Since h = s/2, the ratio h/s is (s/2) / s = 1/2.

Alternative answer

Answer:
The dimensions of the box that requires the least material are approximately:
Side of the square base (s) ≈ 5.85 units
Height (h) ≈ 2.92 units
The ratio of height to side of the base (h/s) = 1/2.

Explain
This is a question about figuring out the best shape for a box to hold a certain amount of stuff while using the least material. The solving step is:

First, I thought about what the box looks like. It has a square base, so its length and width are the same. Let's call that side 's'. It also has a height, let's call it 'h'.

The problem says the box needs to hold a volume of 100. I know that the volume of a box is found by multiplying length × width × height. So, for our box, it's s × s × h = 100, which means s²h = 100.

Next, I thought about the material needed. The box has no top! So, I need material for the square bottom (base) and the four rectangular sides.
The area of the bottom is s × s = s².
Each side is a rectangle with dimensions 's' and 'h', so its area is s × h. Since there are four sides, the total area for the sides is 4sh.
So, the total material (which is like the surface area) is M = s² + 4sh. My goal is to make 'M' as small as possible.

I remembered from looking at different shapes that when you want to make a box (especially one without a top!) hold a lot of volume but use the least amount of material, there's a special trick! It usually works best when the height 'h' is half of the base side 's' (h = s/2). This kind of shape uses the material most efficiently.

So, I decided to try that idea!
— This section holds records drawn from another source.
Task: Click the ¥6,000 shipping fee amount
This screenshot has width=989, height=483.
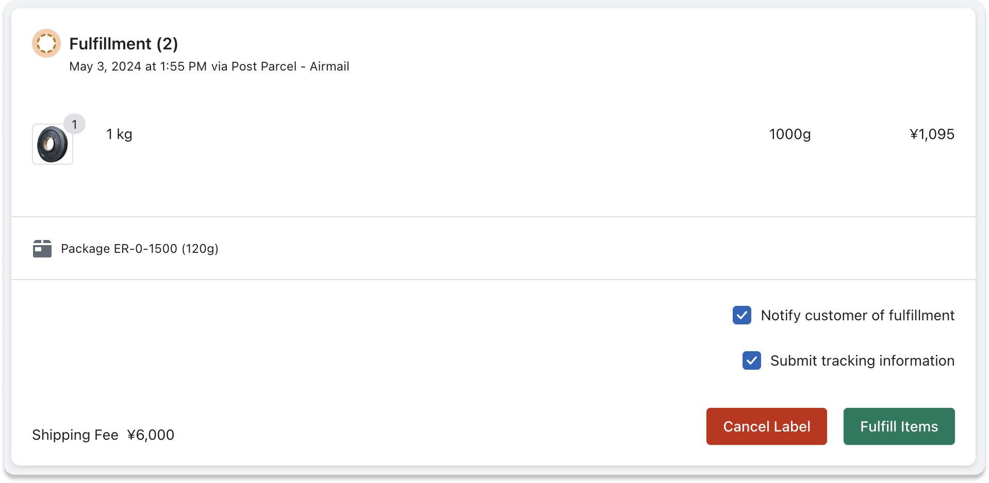Action: (x=151, y=435)
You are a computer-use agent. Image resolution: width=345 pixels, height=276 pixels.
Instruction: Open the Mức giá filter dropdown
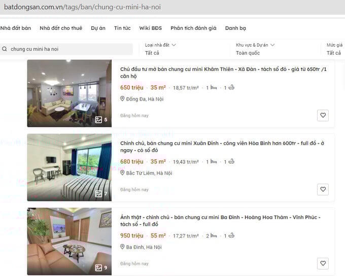coord(335,49)
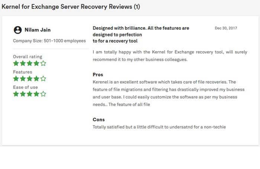This screenshot has height=169, width=260.
Task: Click the reviewer name Nilam Jain
Action: [38, 30]
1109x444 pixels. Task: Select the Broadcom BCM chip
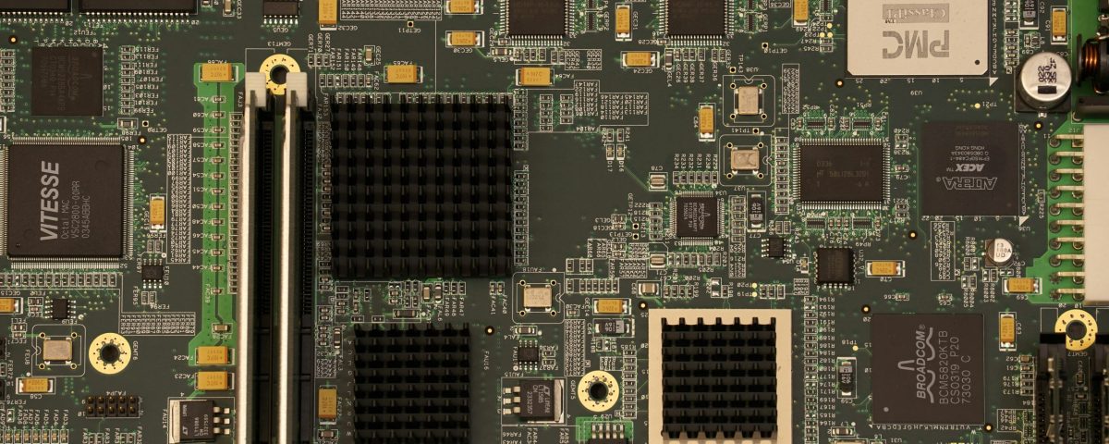(x=926, y=368)
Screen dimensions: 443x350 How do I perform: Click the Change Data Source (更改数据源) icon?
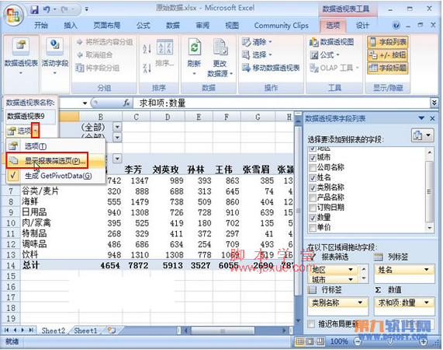[x=220, y=47]
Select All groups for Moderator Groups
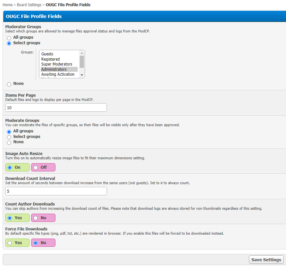 (9, 38)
If h = s/2, I can put this into my volume equation:
s² * (s/2) = 100
This means s³ / 2 = 100.
To find 's', I multiply both sides by 2: s³ = 200.
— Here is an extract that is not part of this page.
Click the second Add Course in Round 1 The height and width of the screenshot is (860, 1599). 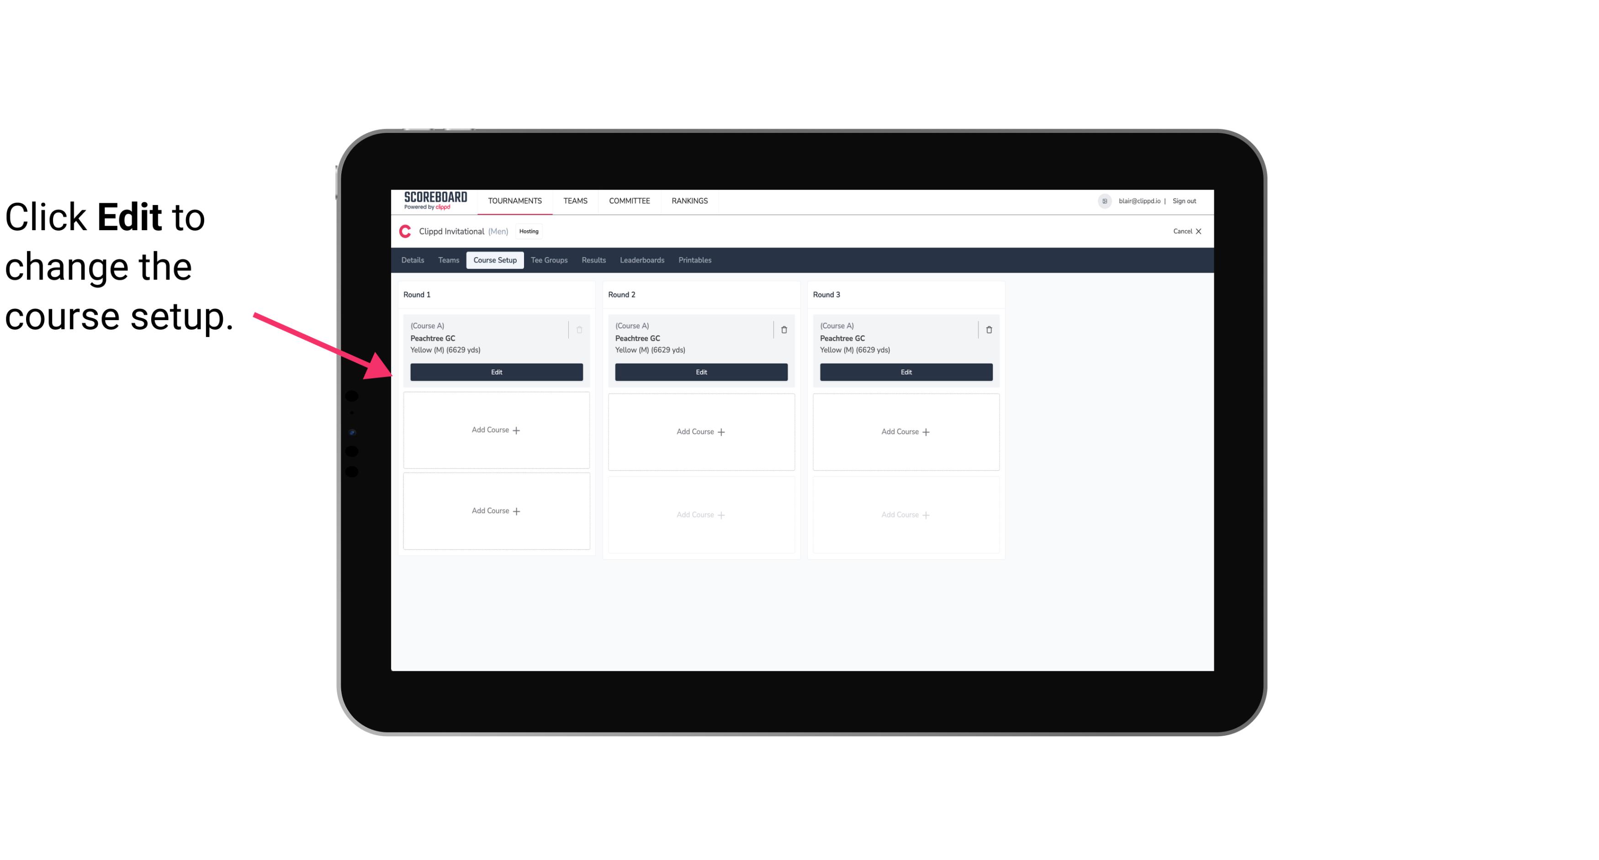496,511
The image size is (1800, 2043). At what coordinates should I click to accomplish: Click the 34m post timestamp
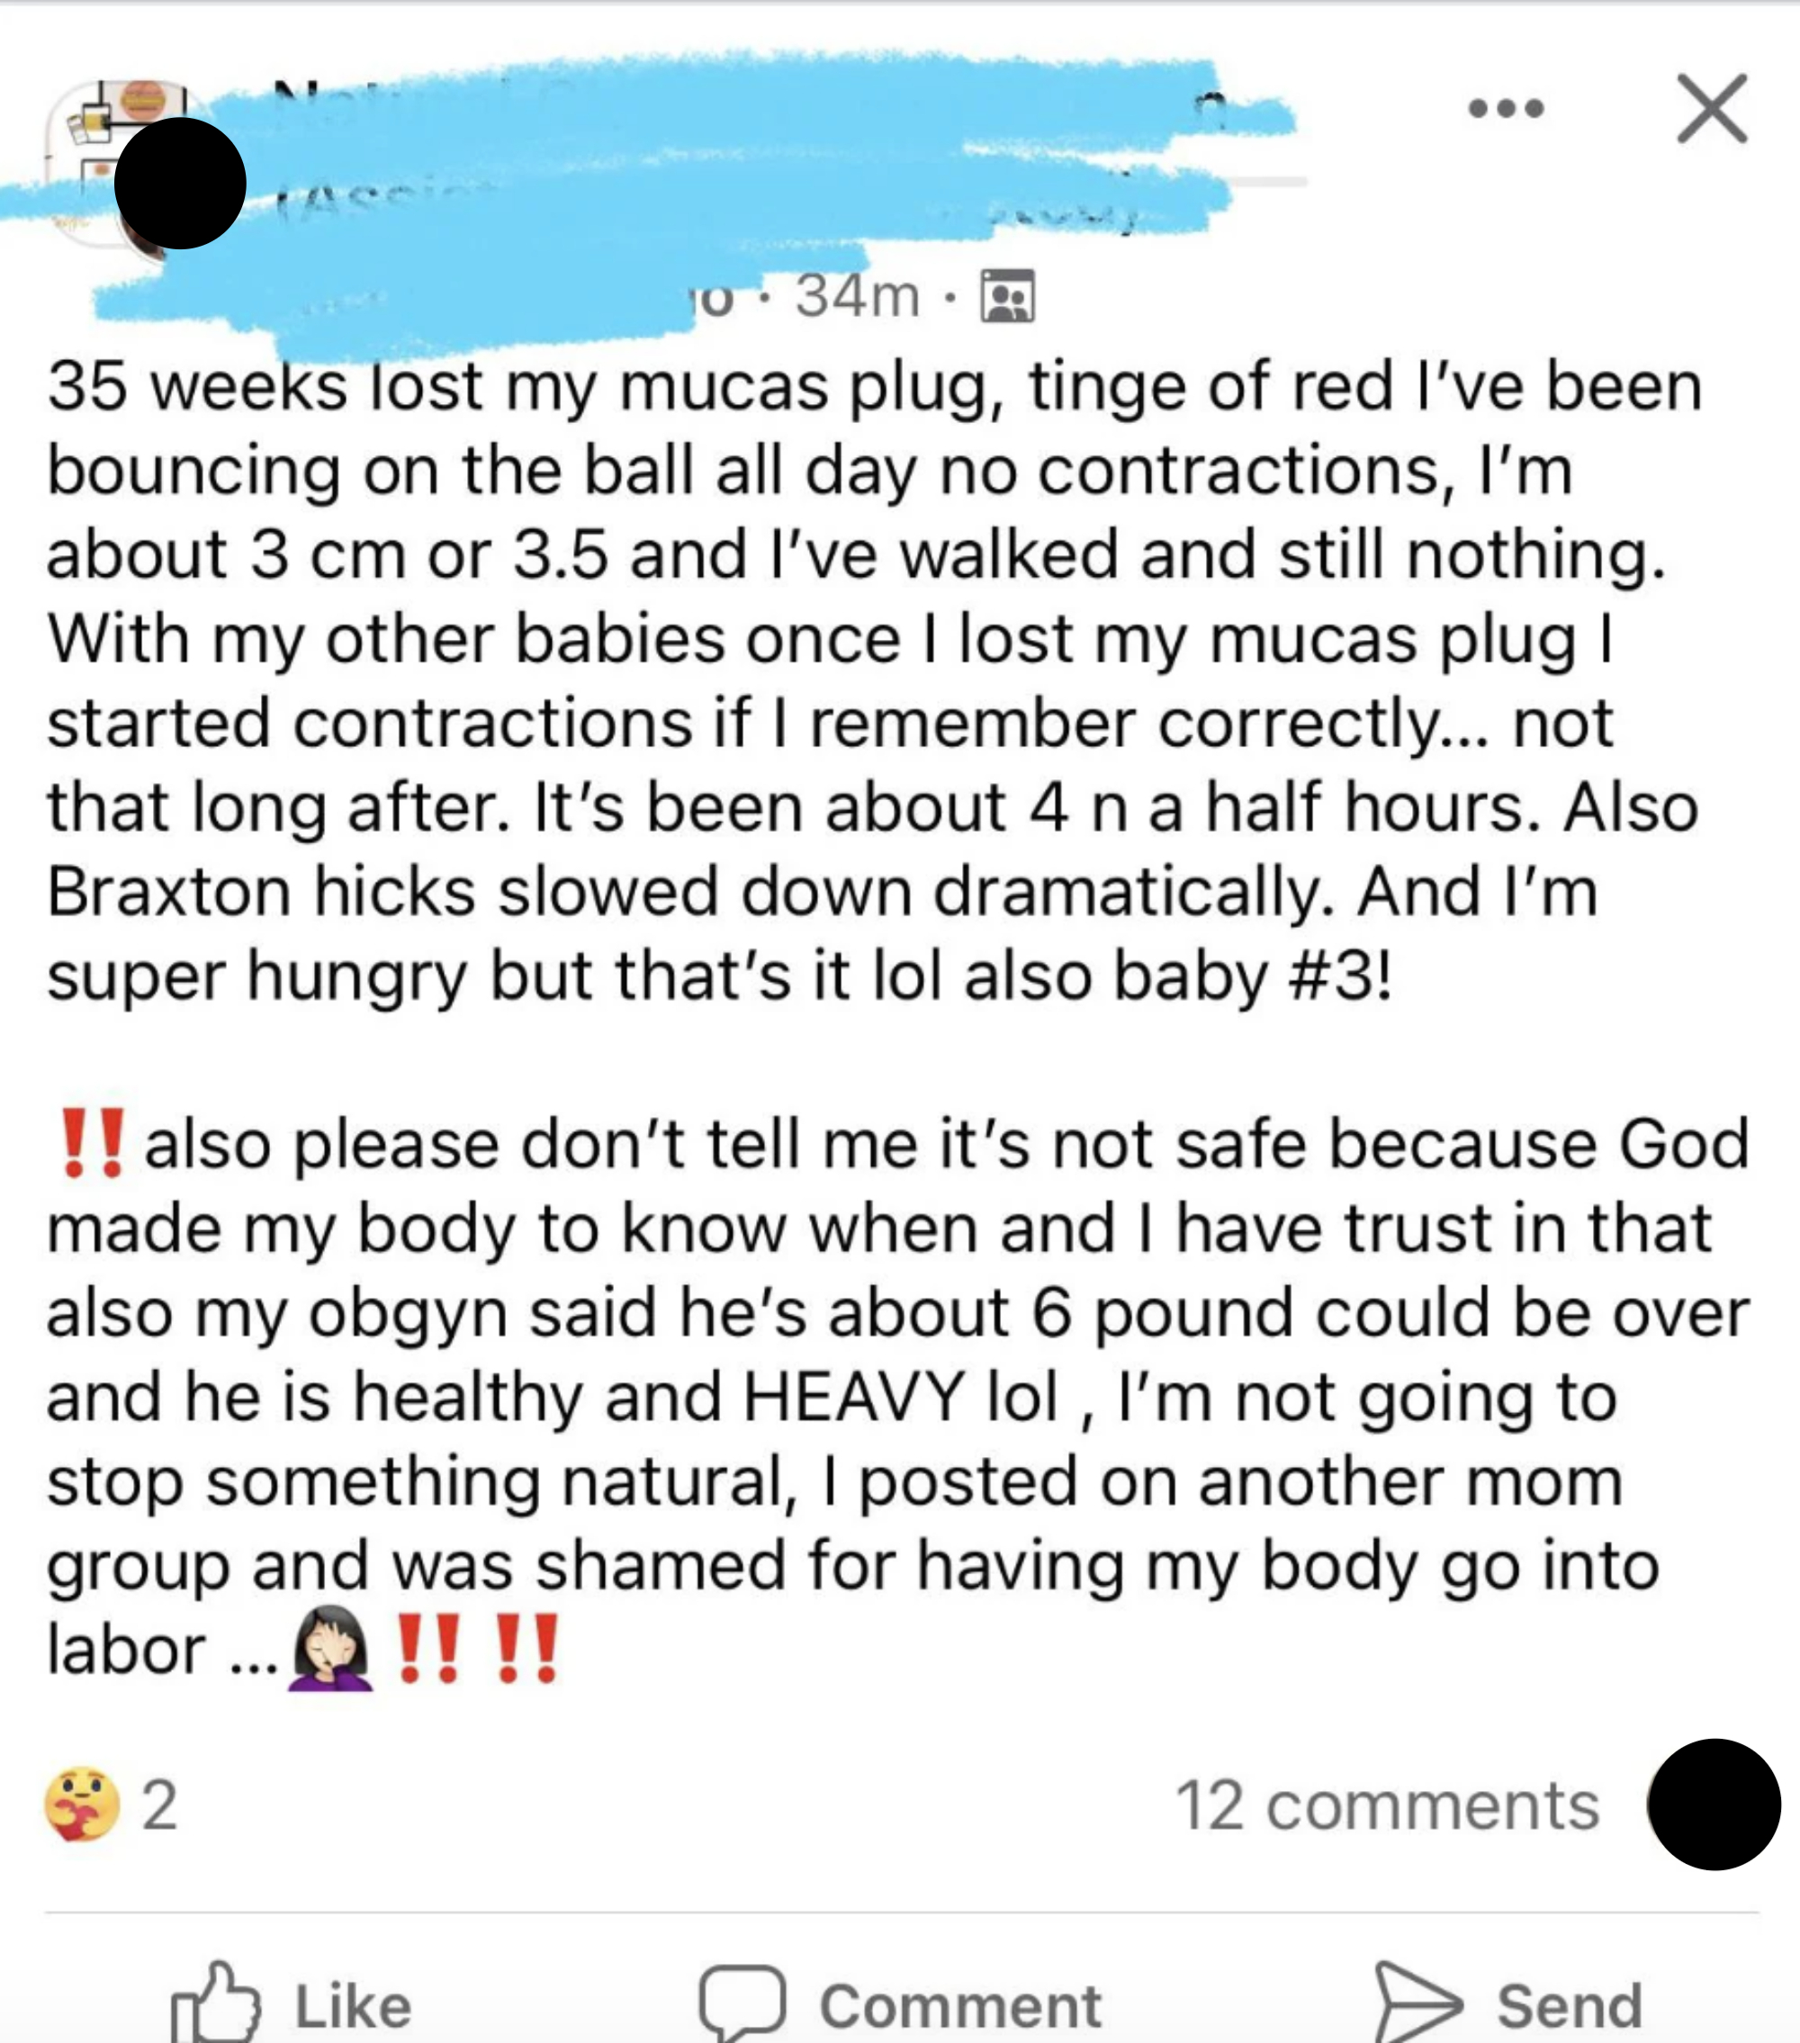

Now, I need to find a number 's' that, when multiplied by itself three times, equals 200.
I know that:
5 × 5 × 5 = 125
6 × 6 × 6 = 216
So, 's' has to be a number between 5 and 6! Since 200 is closer to 216 than to 125, 's' is probably closer to 6. If I use a calculator (which helps me check numbers super fast!), I find that 's' is about 5.85.
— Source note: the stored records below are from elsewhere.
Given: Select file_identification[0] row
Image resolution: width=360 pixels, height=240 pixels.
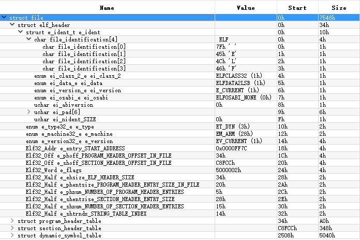Looking at the screenshot, I should tap(180, 47).
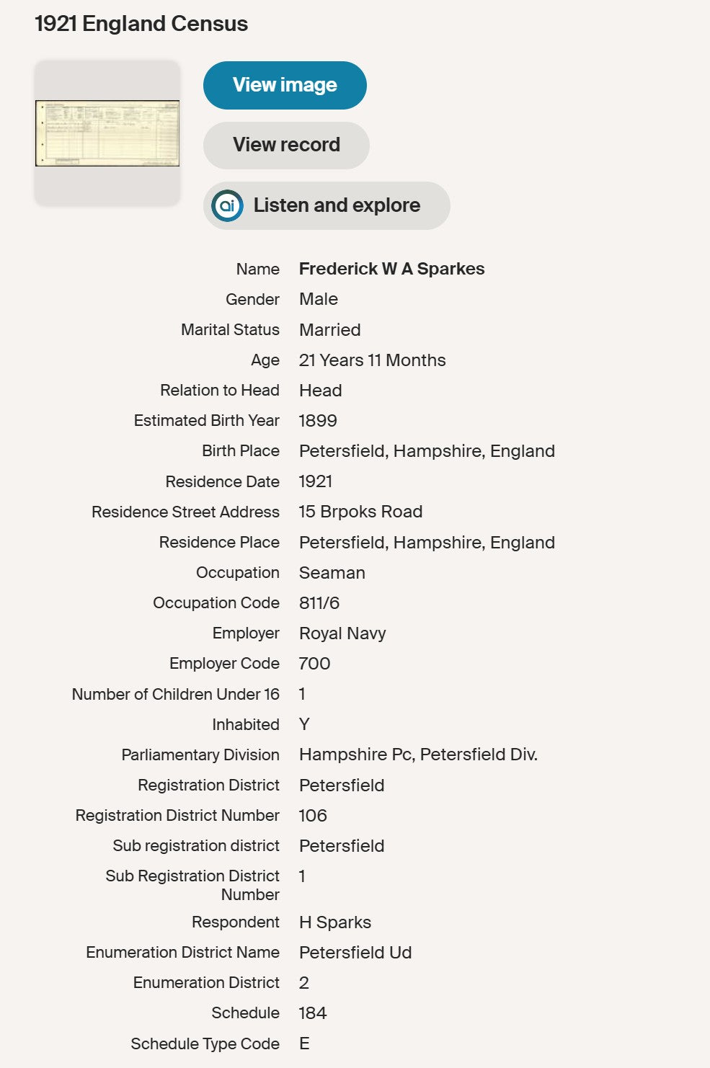Click the enumeration district name Petersfield Ud
The height and width of the screenshot is (1068, 710).
[355, 953]
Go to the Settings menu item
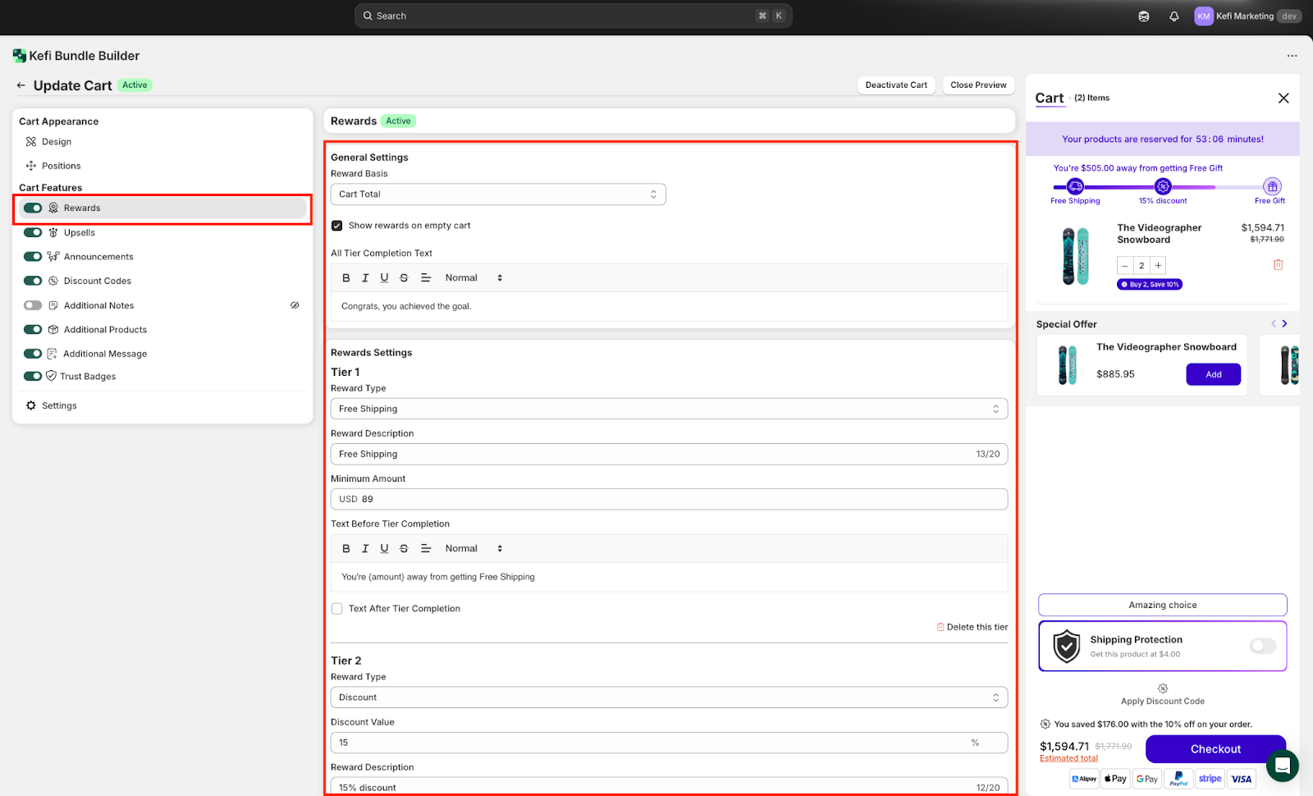 pyautogui.click(x=59, y=405)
Once I have 's', I can find 'h' using my special trick that h = s/2:
h = 5.85 / 2 = 2.925. (So, about 2.92)

So, the dimensions for the box that uses the least material are about 5.85 units for the base sides and about 2.92 units for the height.

Finally, the problem asked for the ratio of height to side of the base.
Ratio = h / s.
Since my special trick said h = s/2, I can put that into the ratio:
Ratio = (s/2) / s.
The 's' cancels out, so the ratio is simply 1/2! That's a neat and tidy answer.